Control over the permeability and permittivity allows for some interesting phenomena. Dr. Smith's group demonstrated a negative index of refraction by performing a simple Snell's law experiment. Light is bent in the opposite direction. Many other possibilities were discussed by a Soviet physicist named Veselago in 1968, such as a phase velocity opposite the direction of propagation, and lensing from a flat slab. More recently, Pendry proposed a "perfect lens" which would allow focusing of non-propagating modes --- the near fields that are always ignored in textbook problems.

Another phenomena is called cloaking. It's gotten a lot of media attention and Dr. Smith's work has made the covers of several scientific publications.


CLOAKING

Both the papers from Science address the possibility of cloaking. An interesting mathematical property of Maxwell's equations is that a coordinate transformation can be completely described by a transformation of the fields, the permittivity, and the permeability. This has practical consequences, as both papers illustrate.

Suppose you want to cloak a region of space --- i.e., you don't want any electromagnetic fields to penetrate the region, and you don't want any waves reflected or absorbed. Light rays follow geodesics (e.g., Fermat's principle). If the geodescis of spacetime were to travel around the region to be cloaked, this would be a neat solution of the problem. A coordinate transformation can implement this solution. That coordinate transfomration leads to field lines the curve around the cloaked region and their corresponding permittivity and permeability. This is where metamaterials come in. They allow one to engineer the permittivity and permeability as needed.

Dr. Smith's group at Duke perfomred numerical simulations to determine the properties their metamaterial would need to cloak a disc from microwave radiation. They built the required structure (rather, an approximation to the ideal structure), then demonstrated that waves pass right around the central disc for the most part, even when a strong scatterer is placed inside.

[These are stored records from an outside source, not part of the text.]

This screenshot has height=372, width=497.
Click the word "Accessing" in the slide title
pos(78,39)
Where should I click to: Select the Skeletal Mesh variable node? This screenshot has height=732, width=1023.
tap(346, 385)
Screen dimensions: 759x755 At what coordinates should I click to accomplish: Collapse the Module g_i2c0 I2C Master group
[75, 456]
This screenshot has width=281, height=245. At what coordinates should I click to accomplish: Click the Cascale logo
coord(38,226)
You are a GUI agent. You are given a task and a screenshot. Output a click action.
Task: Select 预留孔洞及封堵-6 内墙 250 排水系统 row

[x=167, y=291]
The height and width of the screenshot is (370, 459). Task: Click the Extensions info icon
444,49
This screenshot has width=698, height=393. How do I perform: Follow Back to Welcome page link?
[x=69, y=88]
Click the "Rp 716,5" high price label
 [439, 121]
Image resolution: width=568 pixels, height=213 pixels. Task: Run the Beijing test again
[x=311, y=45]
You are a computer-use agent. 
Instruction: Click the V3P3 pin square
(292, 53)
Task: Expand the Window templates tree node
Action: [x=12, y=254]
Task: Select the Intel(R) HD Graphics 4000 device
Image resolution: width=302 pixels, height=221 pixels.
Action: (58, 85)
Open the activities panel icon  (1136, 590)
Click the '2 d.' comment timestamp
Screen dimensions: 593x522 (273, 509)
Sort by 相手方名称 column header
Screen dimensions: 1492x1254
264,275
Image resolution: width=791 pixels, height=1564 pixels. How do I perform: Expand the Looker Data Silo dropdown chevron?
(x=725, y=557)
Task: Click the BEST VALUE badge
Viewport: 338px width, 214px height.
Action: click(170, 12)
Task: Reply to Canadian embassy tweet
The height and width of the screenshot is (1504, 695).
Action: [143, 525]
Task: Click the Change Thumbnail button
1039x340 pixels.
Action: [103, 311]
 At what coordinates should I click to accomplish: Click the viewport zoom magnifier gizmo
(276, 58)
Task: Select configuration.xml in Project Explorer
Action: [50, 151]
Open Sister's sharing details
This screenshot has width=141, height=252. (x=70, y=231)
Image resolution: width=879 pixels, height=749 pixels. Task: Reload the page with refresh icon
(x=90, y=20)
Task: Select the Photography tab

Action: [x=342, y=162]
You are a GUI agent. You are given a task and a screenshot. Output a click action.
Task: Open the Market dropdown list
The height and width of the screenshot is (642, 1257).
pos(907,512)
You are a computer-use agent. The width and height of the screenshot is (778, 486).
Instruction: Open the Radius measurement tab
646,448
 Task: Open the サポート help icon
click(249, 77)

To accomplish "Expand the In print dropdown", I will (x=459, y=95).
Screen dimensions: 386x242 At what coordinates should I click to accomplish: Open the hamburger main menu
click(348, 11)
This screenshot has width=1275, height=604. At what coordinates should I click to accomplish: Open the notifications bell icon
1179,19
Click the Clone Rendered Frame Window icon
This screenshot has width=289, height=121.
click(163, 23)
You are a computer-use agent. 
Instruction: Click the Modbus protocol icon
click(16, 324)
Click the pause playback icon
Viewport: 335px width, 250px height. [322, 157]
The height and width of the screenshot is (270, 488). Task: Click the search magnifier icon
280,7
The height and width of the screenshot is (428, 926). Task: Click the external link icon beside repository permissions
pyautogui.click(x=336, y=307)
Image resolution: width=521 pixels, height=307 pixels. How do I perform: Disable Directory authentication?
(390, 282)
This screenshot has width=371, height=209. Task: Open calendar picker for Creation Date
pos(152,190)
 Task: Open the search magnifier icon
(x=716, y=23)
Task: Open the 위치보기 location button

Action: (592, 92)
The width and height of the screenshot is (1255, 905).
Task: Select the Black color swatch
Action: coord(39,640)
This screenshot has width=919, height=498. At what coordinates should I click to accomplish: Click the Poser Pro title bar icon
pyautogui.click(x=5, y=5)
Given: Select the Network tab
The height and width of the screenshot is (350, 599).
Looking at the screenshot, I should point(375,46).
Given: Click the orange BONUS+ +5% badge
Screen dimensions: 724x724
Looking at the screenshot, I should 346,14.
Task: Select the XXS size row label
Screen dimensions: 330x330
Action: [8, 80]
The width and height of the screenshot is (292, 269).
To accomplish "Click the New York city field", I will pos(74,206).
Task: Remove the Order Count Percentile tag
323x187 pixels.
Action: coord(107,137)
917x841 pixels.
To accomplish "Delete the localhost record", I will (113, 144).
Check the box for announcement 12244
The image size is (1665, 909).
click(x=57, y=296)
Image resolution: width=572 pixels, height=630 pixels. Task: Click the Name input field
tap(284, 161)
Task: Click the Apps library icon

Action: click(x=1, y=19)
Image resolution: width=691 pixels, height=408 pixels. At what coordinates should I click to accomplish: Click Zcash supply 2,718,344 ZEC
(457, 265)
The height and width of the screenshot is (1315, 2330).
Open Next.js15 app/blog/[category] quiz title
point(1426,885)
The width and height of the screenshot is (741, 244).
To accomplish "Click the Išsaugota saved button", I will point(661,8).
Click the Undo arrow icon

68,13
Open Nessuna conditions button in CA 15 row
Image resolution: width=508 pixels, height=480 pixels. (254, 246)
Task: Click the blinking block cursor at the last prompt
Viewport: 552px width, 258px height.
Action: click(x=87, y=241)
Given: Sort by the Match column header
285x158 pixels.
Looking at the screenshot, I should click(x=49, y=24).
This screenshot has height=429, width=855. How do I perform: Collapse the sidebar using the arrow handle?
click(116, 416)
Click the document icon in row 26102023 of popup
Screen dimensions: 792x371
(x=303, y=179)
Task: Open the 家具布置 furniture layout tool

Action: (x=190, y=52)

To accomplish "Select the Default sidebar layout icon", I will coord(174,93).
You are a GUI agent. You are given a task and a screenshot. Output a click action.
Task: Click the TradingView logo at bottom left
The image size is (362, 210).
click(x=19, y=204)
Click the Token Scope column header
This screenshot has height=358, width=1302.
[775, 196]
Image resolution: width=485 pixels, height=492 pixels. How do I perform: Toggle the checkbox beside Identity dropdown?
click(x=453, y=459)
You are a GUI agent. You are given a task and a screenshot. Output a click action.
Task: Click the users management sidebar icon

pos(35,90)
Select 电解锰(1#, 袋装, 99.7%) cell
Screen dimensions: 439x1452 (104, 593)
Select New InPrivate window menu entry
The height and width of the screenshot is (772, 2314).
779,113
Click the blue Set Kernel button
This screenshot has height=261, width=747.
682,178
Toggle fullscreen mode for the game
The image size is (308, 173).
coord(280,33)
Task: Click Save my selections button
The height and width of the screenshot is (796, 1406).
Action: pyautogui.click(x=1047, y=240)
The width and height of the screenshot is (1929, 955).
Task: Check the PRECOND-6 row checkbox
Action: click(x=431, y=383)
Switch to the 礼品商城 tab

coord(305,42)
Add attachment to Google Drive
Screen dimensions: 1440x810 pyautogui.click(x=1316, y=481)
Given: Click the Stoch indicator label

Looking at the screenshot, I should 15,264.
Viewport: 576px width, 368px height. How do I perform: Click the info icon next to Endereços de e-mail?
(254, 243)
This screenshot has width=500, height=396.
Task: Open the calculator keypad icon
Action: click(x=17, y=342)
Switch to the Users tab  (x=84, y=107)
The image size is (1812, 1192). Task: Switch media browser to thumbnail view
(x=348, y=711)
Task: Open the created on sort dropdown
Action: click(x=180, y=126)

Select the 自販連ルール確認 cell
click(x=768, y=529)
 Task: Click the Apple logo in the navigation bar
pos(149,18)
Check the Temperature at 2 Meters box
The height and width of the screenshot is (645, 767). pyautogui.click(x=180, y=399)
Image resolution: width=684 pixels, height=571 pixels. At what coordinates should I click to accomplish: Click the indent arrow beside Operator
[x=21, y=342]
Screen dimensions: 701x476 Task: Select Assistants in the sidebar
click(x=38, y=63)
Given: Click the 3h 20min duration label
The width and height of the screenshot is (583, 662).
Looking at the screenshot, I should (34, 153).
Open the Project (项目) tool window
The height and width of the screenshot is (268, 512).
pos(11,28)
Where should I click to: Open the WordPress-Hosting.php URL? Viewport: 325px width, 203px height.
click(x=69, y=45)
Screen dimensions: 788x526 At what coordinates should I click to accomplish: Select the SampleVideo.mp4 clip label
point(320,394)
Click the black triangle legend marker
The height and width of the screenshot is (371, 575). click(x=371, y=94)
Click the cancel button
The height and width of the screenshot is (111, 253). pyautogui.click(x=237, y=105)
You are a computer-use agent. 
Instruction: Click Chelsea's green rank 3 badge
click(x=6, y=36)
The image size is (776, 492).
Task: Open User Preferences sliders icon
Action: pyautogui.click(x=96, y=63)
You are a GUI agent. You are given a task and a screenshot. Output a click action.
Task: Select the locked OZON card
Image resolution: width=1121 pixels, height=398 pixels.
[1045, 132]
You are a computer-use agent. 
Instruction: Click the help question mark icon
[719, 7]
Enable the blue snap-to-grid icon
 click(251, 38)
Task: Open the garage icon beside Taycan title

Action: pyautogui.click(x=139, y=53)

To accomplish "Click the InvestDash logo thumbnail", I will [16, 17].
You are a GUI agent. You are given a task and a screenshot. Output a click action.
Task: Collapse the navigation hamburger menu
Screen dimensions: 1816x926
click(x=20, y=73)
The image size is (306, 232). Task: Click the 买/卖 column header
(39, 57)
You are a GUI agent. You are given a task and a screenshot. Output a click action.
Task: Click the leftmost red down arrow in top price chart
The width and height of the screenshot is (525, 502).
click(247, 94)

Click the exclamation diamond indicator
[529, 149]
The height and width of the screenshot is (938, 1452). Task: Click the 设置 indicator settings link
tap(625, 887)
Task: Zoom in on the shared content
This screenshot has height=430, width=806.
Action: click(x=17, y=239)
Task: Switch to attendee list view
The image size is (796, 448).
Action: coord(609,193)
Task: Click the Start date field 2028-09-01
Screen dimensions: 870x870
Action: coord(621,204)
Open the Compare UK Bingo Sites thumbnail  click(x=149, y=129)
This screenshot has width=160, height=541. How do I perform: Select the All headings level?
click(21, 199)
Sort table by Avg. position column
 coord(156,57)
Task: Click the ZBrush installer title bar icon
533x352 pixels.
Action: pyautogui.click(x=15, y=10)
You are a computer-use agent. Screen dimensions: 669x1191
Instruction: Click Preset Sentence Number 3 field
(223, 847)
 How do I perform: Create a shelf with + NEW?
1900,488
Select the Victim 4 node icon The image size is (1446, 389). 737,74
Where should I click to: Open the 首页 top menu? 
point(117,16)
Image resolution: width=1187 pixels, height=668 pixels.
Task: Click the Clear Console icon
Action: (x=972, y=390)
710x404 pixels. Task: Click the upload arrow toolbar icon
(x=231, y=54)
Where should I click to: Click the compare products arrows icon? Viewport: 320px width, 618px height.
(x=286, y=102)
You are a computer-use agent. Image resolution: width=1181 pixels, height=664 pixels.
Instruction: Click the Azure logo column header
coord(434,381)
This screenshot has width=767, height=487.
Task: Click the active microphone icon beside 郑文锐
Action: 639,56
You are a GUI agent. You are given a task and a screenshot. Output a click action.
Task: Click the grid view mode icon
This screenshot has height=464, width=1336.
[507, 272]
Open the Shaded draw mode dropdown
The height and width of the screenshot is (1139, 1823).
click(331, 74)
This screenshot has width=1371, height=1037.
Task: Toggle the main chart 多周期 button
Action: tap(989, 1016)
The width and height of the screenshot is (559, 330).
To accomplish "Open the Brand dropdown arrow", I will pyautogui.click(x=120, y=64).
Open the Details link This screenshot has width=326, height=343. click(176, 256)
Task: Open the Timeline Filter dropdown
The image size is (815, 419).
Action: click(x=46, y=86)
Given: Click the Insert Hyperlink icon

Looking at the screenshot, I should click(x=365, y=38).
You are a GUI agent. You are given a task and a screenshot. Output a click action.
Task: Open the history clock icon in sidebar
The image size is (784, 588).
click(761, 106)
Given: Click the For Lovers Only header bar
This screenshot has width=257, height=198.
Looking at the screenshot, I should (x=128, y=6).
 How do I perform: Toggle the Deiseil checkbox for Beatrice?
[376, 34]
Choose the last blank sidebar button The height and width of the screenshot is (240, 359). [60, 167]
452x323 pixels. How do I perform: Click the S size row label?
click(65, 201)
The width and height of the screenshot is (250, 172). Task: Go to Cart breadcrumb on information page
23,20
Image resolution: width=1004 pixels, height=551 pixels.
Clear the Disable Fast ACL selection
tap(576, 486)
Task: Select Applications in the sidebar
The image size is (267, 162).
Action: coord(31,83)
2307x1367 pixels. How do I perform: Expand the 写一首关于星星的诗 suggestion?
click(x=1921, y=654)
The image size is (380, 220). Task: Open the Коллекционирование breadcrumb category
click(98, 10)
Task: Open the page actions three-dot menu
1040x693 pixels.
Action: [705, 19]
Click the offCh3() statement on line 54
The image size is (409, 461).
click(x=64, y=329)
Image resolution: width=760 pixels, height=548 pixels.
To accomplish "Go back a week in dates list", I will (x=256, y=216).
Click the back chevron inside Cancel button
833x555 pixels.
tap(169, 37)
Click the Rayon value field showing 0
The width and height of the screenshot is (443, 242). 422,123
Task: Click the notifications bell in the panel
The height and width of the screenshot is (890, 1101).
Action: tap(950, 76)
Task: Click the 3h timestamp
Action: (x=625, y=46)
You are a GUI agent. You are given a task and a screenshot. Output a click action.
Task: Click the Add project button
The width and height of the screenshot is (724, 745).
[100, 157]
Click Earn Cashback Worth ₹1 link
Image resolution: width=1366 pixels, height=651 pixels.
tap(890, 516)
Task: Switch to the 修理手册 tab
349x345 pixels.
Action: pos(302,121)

So has Dr. Smith ushered in the age of Klingon cloaking devices? Not yet. He is the first to point out the limitations of his devices. They have a very small bandwidth, meaning they only work for a very small range of wavelengths. In addition, it's hard to manipulate matter on very small scales, so cloaking in the optical range is still a technical challenge, even for a single frequency. To effective cloak a device, one would need to cover a large range of frequencies.

Cloaking was more a proof of principle than The Next Big Thing. More practical applications include antennas and lenses that can do things they don't tell you about in freshman physics.

The mechanism behind cloaking --- an effective warping of spacetime --- got me thinking about general relativity. Are there gravitational object that could actually warp spacetime in the same way, so that light would pass right around them? Black holes pull everything in. I suppose a very dense region of antigravity would be required to deflect light around an object. Still, if this were possible, the cloak would work at all frequencies, because the actual geodesics of spacetime would curve around the object. It would not be the result of an effective dielectric constant that depends on frequency. Light, particles, rocks, and anything else would travel along the same geodesics. It would be cloaked from everything, not just light!